Last Friday the HMS Victory fired a 64 gun rolling broadside to to help launch the National Museum of the Royal Navy. (While the broadside was impressively load and smoky, the amount of gunpowder used for the symbolic broadside was reported to be less than the gunners onboard at Trafalgar would have used for a single shot.) The creation of the NMRN has been a long-term objective of the Navy Board and will ensure that naval heritage as a whole is properly focused and deployed to its full potential in promoting the Naval Service.
HMS Victory’s future in Portsmouth is secured
Also on Friday, Baroness Taylor, the under secretary of state and minister for international defence and security, along with the First Sea Lord Admiral Sir Mark Stanhope confirmed that the ship will remain as a living museum at Portsmouth’s Historic Dockyard.

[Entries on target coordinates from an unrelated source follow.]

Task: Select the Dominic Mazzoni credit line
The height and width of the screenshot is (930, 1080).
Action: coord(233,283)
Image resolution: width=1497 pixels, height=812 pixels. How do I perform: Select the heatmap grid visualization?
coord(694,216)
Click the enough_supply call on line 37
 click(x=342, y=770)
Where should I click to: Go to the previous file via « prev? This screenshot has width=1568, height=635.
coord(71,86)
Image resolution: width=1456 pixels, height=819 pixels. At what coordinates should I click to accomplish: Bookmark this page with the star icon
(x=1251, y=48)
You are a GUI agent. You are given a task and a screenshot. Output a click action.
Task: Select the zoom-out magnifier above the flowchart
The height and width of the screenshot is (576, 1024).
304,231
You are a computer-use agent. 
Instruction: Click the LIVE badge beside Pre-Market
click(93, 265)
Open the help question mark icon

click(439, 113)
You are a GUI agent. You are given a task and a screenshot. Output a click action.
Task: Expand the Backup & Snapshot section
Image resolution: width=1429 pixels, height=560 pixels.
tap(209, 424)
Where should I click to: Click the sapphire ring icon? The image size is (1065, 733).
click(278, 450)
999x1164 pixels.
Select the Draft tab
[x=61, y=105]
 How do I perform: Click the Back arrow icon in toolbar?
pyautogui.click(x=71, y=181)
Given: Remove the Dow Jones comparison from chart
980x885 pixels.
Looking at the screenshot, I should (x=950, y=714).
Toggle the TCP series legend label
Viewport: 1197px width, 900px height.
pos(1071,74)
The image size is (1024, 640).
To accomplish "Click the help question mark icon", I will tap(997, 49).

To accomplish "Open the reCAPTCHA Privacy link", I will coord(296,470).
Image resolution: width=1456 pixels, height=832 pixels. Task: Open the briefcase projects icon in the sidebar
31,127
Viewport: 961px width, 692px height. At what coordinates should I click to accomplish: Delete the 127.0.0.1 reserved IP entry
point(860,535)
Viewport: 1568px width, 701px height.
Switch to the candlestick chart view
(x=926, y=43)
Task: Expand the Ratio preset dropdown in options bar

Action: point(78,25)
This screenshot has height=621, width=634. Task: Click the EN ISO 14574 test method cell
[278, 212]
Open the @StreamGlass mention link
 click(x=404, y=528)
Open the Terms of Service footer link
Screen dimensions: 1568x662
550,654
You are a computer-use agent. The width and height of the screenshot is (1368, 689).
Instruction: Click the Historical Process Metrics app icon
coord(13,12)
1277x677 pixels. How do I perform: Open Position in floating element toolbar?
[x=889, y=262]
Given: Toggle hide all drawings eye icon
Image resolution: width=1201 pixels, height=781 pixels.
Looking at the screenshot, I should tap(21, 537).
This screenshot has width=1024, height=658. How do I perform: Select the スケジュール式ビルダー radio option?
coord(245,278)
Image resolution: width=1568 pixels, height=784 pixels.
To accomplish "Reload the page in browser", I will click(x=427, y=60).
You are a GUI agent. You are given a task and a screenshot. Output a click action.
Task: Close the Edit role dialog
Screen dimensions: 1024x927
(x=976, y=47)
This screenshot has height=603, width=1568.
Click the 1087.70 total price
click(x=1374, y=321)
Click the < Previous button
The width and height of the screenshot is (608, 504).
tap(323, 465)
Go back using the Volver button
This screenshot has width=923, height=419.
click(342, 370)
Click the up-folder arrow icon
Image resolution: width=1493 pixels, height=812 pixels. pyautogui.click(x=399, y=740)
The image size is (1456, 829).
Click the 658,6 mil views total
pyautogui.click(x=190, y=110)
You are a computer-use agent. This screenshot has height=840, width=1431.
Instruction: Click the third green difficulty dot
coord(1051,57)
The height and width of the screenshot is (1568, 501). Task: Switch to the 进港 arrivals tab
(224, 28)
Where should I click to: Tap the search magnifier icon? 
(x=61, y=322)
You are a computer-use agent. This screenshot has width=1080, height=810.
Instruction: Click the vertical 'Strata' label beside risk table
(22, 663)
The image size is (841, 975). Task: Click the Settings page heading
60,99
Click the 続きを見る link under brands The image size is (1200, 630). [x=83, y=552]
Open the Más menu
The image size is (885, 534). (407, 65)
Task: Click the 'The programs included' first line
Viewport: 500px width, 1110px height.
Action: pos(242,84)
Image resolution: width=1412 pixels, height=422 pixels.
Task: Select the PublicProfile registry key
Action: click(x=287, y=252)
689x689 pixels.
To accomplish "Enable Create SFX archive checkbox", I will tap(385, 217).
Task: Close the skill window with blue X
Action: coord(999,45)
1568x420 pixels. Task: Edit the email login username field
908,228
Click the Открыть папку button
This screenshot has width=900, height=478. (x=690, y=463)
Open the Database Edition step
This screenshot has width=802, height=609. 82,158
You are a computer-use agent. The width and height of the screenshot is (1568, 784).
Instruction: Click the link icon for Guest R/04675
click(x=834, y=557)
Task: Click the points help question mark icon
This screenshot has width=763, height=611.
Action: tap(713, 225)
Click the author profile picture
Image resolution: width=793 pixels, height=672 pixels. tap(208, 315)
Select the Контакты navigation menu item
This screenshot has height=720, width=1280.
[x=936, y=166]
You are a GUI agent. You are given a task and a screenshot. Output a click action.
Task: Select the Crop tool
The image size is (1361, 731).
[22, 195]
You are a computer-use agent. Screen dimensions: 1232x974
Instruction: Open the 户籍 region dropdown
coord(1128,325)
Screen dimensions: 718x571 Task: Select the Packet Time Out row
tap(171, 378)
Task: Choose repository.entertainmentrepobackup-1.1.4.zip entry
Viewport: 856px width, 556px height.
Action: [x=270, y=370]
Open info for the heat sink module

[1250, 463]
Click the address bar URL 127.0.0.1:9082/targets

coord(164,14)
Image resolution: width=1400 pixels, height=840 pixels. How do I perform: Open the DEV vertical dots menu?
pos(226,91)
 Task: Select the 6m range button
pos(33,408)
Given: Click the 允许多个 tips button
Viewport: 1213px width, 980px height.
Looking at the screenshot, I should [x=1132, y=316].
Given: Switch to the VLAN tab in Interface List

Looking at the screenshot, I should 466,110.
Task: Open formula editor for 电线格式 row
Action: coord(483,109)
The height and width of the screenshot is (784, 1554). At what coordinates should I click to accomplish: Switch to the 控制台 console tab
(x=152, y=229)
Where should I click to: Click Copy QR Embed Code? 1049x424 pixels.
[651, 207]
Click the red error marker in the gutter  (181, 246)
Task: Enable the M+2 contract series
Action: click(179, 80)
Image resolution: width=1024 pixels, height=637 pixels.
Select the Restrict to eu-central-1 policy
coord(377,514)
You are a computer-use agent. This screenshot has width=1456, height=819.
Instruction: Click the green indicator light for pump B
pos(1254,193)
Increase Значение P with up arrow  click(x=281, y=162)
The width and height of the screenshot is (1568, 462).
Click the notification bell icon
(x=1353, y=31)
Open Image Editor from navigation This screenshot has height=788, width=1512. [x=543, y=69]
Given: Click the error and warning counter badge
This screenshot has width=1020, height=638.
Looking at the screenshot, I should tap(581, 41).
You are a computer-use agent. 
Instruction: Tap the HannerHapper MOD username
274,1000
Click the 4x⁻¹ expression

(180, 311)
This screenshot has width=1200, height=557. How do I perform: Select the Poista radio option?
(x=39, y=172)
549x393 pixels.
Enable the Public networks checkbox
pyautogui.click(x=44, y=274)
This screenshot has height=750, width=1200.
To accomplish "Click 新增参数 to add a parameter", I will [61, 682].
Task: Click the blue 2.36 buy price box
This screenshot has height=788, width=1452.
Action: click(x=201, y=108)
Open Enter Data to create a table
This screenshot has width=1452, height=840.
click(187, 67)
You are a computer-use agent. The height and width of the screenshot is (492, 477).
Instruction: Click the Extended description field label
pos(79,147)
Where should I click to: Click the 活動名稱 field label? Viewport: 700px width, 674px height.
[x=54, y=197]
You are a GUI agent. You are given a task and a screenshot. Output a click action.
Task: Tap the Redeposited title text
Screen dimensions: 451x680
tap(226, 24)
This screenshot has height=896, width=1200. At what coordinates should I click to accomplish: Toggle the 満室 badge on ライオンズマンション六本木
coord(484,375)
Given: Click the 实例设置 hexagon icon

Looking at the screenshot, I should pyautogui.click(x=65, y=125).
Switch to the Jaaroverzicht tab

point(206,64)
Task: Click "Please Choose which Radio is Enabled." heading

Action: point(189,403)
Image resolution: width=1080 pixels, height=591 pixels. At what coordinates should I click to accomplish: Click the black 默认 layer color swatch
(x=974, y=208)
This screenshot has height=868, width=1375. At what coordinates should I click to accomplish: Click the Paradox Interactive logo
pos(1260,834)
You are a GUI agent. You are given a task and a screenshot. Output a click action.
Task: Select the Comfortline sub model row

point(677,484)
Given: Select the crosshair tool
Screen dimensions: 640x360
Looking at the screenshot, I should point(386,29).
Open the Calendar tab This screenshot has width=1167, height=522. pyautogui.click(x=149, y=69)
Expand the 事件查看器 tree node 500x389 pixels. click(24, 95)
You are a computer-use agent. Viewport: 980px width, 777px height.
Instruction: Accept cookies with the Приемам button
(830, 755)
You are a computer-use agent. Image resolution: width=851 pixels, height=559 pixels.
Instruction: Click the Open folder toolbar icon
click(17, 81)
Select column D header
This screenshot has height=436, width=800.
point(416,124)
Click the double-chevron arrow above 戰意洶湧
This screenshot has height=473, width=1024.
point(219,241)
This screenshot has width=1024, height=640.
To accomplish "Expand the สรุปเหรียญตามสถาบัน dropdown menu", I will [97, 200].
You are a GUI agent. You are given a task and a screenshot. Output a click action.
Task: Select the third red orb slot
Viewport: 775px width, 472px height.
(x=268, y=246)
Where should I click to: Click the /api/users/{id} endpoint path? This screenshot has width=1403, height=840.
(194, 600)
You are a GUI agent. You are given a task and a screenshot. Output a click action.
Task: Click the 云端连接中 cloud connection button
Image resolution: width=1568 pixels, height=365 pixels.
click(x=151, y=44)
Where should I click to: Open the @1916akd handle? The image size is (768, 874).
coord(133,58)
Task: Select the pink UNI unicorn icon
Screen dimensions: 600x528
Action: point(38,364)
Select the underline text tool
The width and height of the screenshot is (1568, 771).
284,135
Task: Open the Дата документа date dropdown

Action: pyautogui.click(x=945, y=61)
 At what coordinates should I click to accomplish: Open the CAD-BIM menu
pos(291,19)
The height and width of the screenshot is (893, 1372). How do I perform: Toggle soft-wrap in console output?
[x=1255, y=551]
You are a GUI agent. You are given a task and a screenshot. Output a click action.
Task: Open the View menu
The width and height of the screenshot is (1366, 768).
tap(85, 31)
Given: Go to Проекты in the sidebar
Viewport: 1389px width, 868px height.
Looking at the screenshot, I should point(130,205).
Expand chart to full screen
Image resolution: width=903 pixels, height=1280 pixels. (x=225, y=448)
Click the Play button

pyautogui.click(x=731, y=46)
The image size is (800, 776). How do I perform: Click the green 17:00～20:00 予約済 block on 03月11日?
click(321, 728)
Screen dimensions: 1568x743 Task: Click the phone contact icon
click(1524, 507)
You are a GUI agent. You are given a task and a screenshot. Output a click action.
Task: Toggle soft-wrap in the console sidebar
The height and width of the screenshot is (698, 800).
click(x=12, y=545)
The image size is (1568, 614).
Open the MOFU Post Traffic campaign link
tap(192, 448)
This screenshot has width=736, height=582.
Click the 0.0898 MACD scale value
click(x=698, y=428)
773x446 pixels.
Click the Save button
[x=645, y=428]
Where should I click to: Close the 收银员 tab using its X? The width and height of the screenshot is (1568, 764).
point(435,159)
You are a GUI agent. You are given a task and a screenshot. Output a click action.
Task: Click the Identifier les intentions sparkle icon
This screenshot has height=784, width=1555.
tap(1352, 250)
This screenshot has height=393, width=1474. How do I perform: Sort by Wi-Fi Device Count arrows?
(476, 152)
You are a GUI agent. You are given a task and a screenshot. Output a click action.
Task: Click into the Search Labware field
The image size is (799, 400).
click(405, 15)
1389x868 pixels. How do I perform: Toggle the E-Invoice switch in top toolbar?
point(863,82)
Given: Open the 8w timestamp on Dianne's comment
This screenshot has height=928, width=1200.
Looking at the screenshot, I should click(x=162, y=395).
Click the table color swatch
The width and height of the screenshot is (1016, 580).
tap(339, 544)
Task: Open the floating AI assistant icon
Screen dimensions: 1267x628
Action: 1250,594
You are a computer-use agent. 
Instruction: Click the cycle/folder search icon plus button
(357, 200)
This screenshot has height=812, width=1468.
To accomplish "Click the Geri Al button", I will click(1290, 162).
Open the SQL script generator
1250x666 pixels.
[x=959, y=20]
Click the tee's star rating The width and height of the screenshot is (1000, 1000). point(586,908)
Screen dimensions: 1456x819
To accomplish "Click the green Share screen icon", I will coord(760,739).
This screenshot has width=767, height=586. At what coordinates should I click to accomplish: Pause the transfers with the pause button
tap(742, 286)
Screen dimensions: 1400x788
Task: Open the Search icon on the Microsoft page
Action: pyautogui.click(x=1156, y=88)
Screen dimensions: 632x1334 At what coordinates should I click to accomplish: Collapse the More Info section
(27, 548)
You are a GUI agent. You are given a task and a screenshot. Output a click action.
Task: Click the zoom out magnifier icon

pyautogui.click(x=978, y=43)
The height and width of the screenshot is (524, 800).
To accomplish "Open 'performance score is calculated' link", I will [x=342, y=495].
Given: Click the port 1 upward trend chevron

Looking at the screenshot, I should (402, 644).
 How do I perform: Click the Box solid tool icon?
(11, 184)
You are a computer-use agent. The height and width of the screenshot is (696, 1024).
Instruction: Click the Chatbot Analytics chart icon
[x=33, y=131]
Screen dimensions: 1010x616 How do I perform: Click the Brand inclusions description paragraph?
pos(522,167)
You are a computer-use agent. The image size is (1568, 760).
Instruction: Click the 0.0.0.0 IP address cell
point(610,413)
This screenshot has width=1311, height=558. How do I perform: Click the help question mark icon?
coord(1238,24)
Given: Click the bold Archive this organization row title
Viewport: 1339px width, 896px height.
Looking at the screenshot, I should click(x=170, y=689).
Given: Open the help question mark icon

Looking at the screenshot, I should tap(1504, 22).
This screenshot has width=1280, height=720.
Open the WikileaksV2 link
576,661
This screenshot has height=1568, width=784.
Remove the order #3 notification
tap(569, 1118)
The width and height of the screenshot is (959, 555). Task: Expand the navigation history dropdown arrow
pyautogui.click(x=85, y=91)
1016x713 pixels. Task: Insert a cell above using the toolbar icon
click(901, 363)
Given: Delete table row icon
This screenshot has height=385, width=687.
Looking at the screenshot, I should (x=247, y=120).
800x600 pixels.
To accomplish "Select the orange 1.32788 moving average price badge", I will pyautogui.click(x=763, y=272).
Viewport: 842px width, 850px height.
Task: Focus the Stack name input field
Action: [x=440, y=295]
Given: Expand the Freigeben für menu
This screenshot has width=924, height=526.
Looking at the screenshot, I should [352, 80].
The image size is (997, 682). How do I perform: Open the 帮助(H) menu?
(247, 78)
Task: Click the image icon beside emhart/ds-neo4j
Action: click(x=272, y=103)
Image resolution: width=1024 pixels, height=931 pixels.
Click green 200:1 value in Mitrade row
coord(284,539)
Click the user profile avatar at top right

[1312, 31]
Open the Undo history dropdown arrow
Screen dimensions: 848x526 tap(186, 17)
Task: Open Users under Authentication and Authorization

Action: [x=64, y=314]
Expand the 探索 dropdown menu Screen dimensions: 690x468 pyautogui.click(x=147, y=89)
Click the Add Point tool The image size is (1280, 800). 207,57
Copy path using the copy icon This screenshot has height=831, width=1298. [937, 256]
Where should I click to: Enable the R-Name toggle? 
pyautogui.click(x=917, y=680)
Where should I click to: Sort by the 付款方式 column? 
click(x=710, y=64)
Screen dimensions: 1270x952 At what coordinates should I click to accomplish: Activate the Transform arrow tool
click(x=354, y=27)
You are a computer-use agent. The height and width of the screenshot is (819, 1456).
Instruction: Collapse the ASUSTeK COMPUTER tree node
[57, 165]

A review was carried out into the role of HMS Victory in July 2008 to consider various options for the ship, which receives 350,000 visitors a year, including the possibility of setting up an independent charitable trust.
Baroness Taylor said: ”When we initiated a study into how best to sustain the ship in the future, there was some wild speculation that we were planning to sell off the ship.
”I am happy to reassure you all that HMS Victory will remain a commissioned warship and the flagship of the Second Sea Lord.”
Sir Mark added: ”Standing here in the shadows of HMS Victory and her modern equivalent HMS Daring, it is impossible not to feel the hand of history.